1-Vinyl-imidazole was tested in a HET-CAM in vitro corrosion test under GLP-compliant conditions (2005; RL2). The chorionallantoic membrane of the eggs treated with a 10 % test substance solution in double distilled water showed moderate (grade 2) intravascular coagulation in all eggs after 30 - 62 seconds (mean: 51 seconds). Moderate haemorrhages (grade 2) were observed in all eggs after 25 - 30 seconds (mean: 28 seconds). The unchanged test substance caused moderate (grade 2) intravascular coagulation in all eggs after 6 - 11 seconds (mean: 9 seconds). Moderate (grade 2) haemorrhages were observed in all eggs after 3 - 6 seconds (mean: 4 seconds).

Supportingly, in a pre-GLP and pre-guideline in vivo study (1953, RL2) the single application of the undiluted test substance to two rabbit eyes induced severe redness of the conjunctivae, secretion of pus, bleeding of the conjunctivae, ciliary injection and severe oedema. Cloudiness of the cornea was still reported at the end of the observation period (day 24). Application of an aqueous solution of the test substance (10, 5, 1 or 0.1%; one animal each) induced redness and swelling for 2 to 3 days or only slight redness for 1 day.

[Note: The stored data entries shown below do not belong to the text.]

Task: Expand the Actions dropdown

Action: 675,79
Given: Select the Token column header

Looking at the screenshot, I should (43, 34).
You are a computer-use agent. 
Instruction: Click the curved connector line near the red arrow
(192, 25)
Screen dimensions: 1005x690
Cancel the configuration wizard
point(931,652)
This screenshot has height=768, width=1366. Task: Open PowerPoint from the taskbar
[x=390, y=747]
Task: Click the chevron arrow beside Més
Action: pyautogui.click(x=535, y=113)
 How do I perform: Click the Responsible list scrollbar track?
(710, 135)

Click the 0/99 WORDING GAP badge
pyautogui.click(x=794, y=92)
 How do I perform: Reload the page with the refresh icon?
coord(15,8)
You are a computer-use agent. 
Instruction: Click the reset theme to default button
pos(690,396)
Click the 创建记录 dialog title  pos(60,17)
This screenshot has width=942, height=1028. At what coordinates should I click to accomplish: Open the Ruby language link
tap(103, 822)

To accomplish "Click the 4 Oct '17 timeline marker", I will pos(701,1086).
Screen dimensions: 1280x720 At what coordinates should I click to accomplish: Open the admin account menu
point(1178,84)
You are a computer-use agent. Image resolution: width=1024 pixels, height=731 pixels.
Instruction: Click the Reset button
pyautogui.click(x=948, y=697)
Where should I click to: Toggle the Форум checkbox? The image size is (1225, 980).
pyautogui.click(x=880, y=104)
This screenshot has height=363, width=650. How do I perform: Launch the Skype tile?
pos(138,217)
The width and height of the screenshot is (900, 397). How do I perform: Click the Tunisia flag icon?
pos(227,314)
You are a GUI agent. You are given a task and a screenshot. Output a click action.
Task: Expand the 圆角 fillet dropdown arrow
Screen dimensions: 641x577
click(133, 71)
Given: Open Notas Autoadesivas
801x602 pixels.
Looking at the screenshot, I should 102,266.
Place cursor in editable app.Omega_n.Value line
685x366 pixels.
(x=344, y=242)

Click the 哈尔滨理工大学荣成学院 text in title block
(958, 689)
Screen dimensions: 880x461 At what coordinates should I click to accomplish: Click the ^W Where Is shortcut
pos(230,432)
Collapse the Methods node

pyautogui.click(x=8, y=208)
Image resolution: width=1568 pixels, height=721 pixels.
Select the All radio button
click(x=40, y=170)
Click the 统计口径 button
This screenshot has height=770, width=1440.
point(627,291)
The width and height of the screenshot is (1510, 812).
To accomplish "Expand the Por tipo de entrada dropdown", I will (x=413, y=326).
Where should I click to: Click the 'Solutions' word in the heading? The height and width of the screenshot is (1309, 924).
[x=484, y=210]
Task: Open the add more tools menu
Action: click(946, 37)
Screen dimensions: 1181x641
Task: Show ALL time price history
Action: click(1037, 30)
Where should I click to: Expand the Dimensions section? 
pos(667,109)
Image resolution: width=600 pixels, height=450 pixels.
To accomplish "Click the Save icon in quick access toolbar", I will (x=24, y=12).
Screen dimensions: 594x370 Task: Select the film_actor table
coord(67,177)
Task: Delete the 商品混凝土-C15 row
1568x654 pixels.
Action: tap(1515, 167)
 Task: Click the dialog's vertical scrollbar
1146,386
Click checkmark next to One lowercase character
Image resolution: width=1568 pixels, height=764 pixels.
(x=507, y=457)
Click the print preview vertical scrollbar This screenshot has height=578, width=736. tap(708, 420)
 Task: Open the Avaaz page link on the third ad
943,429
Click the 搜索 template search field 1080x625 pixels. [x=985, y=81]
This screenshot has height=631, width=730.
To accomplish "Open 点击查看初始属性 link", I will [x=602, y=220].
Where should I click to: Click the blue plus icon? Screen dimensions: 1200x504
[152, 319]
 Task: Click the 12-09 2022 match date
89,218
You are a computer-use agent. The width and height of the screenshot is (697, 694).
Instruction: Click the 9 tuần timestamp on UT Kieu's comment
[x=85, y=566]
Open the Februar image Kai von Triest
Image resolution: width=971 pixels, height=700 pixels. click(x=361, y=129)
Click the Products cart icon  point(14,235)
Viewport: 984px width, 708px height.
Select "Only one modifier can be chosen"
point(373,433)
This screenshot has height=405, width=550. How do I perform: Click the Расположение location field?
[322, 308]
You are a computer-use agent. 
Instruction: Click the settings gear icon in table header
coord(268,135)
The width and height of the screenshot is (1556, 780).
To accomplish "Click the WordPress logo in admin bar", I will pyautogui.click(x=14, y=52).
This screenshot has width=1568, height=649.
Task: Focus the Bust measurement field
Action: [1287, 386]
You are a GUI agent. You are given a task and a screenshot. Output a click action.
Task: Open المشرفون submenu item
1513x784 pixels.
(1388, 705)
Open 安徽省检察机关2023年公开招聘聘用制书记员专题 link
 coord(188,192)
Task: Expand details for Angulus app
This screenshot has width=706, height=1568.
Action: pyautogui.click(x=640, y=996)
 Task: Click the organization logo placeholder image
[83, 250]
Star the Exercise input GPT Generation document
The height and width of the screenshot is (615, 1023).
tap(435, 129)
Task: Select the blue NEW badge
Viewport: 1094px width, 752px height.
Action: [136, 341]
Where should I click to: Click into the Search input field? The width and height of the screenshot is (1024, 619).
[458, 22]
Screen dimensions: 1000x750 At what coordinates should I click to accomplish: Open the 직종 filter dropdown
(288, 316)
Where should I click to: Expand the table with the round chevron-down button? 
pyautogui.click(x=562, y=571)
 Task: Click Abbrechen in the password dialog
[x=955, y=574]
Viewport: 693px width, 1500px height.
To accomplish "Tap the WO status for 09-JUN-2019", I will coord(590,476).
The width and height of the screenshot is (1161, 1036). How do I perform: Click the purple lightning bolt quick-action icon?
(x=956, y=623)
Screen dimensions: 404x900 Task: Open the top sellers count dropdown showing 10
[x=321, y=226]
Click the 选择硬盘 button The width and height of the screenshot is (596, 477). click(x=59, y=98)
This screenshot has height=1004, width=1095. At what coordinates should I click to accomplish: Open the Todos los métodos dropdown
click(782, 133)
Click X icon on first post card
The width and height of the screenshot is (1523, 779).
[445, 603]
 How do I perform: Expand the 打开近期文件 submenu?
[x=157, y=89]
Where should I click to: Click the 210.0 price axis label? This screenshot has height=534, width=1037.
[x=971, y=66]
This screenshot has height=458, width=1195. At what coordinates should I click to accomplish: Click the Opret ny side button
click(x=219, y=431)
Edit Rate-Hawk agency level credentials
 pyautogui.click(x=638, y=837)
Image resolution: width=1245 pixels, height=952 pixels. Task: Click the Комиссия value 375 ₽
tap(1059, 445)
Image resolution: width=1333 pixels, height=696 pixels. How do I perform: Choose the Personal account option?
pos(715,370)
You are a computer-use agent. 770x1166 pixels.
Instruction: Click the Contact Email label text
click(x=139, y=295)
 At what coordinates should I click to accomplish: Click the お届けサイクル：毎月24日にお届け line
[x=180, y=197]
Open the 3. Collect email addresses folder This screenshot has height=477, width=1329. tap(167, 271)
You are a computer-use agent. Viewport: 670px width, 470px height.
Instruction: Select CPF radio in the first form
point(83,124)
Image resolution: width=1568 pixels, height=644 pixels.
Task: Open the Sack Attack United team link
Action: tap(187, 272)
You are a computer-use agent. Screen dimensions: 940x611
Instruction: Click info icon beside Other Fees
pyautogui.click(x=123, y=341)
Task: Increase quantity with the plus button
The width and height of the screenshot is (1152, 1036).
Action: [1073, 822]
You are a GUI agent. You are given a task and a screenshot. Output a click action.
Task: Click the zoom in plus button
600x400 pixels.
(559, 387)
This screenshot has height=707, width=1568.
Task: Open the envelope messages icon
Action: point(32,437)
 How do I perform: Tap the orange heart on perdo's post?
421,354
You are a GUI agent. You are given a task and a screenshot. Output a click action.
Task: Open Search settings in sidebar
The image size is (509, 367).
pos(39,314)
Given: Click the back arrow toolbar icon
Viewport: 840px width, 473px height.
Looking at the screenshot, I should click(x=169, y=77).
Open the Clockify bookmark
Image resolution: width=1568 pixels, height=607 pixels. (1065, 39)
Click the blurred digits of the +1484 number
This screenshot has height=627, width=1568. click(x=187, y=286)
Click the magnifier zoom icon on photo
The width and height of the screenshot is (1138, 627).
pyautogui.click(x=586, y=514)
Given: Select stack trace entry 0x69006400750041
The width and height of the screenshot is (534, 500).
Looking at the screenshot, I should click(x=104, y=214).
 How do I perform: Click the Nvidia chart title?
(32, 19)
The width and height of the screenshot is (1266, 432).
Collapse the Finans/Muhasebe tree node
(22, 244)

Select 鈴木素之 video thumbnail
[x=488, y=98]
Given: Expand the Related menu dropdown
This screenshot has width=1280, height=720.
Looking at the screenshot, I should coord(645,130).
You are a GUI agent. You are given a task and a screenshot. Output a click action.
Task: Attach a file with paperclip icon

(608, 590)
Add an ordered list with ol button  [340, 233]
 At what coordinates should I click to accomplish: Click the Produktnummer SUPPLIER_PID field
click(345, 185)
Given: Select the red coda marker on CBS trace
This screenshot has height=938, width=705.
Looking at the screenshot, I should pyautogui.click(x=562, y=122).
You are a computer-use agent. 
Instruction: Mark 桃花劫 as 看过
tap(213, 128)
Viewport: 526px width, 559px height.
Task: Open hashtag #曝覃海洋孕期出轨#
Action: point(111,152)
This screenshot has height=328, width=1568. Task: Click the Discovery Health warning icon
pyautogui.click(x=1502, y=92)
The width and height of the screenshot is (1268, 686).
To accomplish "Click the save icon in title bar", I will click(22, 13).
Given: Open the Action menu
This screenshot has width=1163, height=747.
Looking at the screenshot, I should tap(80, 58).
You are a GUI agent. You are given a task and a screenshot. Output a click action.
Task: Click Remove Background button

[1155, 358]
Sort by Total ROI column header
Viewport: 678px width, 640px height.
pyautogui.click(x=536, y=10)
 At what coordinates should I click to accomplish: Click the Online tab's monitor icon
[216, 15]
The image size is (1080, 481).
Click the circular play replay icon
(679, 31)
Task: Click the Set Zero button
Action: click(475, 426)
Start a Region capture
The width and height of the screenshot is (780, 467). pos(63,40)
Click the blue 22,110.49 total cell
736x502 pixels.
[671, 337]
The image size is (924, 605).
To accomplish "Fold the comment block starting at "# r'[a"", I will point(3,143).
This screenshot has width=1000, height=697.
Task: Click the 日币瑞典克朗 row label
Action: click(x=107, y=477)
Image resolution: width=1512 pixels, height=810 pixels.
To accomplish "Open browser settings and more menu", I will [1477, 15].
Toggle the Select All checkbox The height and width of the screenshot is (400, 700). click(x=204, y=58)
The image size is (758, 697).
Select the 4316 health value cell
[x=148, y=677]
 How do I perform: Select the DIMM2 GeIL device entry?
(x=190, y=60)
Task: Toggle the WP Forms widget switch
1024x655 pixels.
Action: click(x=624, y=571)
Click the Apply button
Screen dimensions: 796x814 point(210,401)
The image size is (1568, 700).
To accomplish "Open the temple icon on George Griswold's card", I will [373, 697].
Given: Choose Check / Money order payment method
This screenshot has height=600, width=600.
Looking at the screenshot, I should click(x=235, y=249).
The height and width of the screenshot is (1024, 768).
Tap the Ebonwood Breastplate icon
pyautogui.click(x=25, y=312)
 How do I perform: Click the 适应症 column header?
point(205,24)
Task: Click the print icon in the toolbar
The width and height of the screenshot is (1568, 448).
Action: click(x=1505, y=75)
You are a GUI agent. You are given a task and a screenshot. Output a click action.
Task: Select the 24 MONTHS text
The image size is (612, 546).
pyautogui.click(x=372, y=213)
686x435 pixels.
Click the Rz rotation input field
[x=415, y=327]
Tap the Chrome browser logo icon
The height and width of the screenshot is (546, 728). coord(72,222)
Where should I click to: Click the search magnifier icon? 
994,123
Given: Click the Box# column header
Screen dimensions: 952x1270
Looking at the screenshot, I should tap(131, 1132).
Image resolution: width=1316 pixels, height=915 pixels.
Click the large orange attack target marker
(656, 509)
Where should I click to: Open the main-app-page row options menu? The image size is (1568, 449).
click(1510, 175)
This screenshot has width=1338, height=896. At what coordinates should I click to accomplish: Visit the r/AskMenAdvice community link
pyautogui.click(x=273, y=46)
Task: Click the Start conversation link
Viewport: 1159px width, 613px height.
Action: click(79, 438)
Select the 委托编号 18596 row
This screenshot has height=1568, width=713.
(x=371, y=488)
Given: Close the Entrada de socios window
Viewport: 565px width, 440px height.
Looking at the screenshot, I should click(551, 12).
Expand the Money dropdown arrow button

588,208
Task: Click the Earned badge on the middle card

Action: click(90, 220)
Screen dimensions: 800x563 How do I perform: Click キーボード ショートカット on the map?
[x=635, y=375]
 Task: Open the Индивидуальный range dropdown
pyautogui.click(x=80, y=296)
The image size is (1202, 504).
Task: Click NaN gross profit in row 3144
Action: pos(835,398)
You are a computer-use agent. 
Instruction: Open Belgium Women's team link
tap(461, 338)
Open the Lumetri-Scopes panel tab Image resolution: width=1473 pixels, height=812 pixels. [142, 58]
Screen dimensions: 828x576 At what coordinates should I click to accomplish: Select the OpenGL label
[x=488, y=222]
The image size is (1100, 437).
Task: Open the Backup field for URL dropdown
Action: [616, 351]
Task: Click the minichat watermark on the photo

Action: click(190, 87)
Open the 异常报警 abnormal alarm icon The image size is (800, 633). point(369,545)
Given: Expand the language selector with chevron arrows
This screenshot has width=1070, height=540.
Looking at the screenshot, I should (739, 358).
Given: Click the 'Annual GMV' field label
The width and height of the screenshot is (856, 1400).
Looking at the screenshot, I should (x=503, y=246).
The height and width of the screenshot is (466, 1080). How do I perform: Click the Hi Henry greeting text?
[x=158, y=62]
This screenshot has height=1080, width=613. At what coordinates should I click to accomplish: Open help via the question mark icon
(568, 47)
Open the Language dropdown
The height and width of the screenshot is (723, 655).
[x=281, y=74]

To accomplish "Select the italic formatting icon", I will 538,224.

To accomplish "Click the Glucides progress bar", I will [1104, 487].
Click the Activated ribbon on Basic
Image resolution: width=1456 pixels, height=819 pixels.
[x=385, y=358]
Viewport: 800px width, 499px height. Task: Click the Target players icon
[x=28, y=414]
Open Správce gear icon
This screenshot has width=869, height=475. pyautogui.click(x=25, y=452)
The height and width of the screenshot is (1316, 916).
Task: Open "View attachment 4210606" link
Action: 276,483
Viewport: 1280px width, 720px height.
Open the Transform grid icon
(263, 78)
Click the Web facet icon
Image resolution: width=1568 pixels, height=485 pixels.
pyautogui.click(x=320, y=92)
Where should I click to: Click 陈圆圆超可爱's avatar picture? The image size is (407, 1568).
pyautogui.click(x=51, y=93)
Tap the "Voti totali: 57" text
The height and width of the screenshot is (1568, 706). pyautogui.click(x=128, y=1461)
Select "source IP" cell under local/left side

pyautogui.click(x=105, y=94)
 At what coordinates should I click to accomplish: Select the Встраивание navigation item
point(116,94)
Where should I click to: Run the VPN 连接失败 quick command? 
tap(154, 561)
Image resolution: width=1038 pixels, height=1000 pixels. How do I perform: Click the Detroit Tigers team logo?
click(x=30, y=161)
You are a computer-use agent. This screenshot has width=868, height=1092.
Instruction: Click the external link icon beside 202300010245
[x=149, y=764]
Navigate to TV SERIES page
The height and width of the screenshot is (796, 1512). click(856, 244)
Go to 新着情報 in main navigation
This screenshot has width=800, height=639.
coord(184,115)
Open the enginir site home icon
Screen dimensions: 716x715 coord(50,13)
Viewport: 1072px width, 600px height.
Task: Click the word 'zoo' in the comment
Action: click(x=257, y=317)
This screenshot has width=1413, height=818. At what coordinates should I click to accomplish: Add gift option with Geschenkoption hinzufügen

Based on the results of the in vitro study and its evaluation criteria and the supporting effects of the undiluted substance in the in vivo study, 1-vinyl-imidazole is considered to cause severe eye damage.

Justification for classification or non-classification

Based on the available data, 1-vinyl-imidazole needs to be classified for risk of serious damage to the eyes according to the EU Classification, Labelling and Packaging of Substances and Mixtures (CLP) Regulation (EC) No. 1272/2008 (Eye Damage 1, H318).